About this task:
Could you retype everything from the first of these lines down to the line containing "data-label-control: 12.1% is", both included, keeping each one identical?

** Opening Study material block **

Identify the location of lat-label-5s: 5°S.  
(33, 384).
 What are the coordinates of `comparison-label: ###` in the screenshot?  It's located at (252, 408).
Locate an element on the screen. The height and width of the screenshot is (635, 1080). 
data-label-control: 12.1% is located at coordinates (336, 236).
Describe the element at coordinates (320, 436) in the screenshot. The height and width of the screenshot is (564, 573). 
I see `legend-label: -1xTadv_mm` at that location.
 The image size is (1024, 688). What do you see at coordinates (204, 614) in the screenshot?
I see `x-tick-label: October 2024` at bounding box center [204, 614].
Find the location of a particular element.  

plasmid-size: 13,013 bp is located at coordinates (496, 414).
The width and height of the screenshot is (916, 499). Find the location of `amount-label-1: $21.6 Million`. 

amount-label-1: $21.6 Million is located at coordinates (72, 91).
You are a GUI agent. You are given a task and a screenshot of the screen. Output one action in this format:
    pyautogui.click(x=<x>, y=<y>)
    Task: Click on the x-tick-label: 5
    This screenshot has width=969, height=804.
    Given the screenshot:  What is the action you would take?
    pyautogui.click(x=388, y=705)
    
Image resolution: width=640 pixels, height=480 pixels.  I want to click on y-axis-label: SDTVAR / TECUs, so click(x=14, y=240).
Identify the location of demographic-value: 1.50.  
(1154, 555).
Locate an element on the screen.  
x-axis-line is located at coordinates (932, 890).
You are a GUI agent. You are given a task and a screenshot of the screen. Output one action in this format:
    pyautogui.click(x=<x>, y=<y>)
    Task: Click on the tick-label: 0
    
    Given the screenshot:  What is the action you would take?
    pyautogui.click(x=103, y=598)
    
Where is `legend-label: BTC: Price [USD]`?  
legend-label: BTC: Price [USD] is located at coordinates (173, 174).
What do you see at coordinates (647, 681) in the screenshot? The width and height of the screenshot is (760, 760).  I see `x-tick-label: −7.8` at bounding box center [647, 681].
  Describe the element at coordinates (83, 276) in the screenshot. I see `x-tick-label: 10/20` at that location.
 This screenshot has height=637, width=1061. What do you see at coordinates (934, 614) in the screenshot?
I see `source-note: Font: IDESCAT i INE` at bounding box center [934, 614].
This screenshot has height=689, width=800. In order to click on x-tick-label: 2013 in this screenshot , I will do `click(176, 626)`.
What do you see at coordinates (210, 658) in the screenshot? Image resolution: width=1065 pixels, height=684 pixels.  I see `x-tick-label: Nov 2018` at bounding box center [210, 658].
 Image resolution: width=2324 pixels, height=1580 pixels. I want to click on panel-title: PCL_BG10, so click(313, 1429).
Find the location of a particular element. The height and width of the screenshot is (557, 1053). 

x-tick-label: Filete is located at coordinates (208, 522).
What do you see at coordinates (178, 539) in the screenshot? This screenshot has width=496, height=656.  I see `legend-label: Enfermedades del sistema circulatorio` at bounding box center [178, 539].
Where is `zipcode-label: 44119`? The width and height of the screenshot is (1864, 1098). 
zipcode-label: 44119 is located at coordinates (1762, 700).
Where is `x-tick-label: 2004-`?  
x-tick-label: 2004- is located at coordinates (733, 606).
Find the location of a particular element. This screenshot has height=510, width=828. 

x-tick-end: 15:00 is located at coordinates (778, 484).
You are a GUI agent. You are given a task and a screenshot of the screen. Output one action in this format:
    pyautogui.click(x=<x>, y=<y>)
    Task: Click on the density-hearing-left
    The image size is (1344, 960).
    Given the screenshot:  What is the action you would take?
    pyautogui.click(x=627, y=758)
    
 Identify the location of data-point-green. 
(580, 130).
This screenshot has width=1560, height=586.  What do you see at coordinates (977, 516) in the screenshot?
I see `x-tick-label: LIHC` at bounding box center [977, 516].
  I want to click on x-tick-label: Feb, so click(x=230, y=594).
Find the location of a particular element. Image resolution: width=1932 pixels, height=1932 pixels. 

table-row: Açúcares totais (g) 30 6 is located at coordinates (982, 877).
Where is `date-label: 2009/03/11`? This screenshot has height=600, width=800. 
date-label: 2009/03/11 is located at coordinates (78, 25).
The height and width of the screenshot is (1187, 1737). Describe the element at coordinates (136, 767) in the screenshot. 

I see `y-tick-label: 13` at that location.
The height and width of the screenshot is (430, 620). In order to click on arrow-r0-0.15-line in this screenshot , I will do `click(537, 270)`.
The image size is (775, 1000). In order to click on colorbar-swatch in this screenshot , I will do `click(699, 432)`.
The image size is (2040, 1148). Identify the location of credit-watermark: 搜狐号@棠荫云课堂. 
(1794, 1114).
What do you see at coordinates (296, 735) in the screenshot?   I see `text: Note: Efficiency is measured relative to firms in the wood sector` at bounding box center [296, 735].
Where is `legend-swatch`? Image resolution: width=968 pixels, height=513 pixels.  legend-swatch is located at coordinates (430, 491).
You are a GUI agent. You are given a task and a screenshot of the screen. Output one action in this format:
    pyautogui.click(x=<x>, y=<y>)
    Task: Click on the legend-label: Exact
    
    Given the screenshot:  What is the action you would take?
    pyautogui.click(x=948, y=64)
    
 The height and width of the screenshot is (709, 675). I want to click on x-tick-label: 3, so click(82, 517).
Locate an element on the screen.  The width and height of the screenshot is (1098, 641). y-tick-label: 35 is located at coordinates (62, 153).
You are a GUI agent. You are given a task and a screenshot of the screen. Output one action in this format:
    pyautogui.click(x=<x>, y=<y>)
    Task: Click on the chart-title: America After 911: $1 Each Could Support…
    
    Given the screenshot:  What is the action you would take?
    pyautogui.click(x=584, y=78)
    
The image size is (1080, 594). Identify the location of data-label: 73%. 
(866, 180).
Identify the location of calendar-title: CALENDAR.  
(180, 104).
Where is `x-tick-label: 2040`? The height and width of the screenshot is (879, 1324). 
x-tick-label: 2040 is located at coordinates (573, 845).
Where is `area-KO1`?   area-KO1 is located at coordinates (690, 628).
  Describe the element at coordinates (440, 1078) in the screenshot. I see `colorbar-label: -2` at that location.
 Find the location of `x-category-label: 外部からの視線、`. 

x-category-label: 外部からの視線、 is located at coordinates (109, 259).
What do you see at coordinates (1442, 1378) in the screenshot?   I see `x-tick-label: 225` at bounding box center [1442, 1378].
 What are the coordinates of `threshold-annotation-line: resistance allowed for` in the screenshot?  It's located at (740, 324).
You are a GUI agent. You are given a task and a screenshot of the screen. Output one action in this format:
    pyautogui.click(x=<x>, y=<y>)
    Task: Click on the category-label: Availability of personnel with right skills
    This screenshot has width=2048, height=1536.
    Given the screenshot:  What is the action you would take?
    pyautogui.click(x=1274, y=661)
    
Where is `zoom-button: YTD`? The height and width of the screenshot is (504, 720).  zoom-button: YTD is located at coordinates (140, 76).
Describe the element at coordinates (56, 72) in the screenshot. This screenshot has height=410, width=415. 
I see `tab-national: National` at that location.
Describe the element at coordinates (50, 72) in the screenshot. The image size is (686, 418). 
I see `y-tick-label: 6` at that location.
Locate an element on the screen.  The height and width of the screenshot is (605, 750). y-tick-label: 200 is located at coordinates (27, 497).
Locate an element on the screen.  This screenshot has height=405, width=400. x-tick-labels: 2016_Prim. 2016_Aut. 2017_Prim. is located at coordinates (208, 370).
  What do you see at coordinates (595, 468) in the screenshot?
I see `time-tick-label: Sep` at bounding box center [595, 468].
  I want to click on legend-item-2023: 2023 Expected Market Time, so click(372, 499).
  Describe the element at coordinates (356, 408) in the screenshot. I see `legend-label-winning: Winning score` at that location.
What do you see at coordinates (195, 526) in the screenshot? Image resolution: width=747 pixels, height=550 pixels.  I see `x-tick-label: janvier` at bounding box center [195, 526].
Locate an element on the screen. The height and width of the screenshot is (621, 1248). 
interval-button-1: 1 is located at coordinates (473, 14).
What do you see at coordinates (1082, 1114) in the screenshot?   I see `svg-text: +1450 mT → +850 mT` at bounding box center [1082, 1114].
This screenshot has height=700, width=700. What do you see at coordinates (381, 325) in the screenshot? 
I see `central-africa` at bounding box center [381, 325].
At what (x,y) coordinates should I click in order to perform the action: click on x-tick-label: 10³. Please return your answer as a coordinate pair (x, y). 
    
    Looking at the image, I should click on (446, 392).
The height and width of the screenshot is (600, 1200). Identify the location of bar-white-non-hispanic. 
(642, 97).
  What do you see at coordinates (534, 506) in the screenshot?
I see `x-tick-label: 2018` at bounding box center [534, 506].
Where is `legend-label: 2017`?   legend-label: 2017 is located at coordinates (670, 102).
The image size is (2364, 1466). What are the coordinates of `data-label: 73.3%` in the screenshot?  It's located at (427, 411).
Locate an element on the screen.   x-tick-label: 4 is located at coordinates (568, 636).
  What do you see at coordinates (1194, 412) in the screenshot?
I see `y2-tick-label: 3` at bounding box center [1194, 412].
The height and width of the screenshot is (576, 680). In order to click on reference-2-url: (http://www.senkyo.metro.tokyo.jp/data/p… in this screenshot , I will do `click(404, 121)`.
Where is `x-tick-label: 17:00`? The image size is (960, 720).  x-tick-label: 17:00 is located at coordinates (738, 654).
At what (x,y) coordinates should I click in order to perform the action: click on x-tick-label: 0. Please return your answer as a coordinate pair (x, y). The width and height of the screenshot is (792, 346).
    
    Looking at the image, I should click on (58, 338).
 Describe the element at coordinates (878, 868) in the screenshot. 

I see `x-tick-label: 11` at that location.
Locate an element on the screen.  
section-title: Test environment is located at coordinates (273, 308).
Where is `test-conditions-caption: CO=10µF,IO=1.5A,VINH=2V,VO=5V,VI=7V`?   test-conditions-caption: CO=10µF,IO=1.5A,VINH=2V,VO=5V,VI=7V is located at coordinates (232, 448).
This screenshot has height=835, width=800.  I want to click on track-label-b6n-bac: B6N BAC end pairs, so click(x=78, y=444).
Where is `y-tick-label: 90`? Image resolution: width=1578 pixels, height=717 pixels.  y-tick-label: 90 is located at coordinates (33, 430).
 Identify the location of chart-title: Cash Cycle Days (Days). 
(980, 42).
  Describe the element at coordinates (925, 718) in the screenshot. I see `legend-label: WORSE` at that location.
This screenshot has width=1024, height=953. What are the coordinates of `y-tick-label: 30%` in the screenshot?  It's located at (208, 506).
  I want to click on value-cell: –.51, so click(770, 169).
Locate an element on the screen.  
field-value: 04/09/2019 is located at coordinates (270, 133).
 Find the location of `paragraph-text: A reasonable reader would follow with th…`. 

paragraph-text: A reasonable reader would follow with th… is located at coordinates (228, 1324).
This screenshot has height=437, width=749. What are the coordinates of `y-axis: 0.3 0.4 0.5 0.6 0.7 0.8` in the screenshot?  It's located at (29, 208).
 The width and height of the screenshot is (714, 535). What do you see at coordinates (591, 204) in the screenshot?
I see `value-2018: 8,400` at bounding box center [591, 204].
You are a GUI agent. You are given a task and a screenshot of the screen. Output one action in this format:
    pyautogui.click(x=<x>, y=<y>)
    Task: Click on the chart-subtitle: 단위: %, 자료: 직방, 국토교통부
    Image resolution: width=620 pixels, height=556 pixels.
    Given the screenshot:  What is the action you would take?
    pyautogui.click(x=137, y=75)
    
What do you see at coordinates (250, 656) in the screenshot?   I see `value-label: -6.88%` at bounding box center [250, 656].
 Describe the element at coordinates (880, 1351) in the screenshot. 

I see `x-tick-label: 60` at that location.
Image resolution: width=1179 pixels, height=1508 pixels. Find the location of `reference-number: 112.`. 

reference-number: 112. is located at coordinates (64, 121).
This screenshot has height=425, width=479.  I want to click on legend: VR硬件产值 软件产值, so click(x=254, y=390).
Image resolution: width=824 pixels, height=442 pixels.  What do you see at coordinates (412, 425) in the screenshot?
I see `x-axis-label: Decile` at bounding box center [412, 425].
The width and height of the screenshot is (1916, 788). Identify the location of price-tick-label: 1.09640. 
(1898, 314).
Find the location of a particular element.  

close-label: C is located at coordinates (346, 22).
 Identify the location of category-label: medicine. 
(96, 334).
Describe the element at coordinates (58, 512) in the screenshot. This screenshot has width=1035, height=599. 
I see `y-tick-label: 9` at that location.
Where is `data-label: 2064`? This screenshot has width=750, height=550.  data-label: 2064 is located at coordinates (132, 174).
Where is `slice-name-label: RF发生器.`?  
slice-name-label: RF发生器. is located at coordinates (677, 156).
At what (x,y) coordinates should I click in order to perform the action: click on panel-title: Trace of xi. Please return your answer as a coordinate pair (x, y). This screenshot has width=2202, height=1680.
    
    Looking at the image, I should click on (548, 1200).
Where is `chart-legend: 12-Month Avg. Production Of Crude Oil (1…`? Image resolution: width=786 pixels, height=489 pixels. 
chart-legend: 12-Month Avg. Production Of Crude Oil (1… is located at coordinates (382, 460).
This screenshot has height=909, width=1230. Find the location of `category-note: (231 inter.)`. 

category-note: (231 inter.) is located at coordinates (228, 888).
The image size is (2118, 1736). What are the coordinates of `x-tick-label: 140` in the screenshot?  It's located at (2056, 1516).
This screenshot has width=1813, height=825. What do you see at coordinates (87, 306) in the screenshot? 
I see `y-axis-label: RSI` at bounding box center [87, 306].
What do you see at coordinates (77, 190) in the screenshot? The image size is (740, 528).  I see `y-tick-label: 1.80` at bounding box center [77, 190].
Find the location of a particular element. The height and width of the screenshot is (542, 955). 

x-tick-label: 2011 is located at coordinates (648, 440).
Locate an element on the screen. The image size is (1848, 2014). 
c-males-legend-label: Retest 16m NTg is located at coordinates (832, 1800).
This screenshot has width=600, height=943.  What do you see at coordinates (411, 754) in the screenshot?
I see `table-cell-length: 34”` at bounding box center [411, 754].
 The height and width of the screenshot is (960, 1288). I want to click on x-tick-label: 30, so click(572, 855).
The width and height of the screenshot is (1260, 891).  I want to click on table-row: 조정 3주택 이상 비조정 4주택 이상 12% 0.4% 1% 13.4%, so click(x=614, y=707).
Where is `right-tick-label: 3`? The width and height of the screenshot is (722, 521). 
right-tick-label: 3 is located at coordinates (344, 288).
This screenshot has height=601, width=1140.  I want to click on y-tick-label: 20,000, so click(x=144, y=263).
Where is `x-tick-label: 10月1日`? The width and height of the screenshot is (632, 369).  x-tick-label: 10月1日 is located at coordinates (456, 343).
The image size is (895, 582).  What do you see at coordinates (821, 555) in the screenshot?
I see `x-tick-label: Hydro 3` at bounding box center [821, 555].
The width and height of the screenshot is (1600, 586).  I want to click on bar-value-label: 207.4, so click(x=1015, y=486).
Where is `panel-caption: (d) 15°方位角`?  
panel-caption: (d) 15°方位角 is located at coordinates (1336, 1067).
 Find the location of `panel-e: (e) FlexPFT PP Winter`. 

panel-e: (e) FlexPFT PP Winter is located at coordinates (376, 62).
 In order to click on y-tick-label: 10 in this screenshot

** Closing Study material block **

Result:
Identify the location of lat-label-5s: 5°S.  
(33, 384).
 What are the coordinates of `comparison-label: ###` in the screenshot?  It's located at (252, 408).
Locate an element on the screen. The height and width of the screenshot is (635, 1080). 
data-label-control: 12.1% is located at coordinates (336, 236).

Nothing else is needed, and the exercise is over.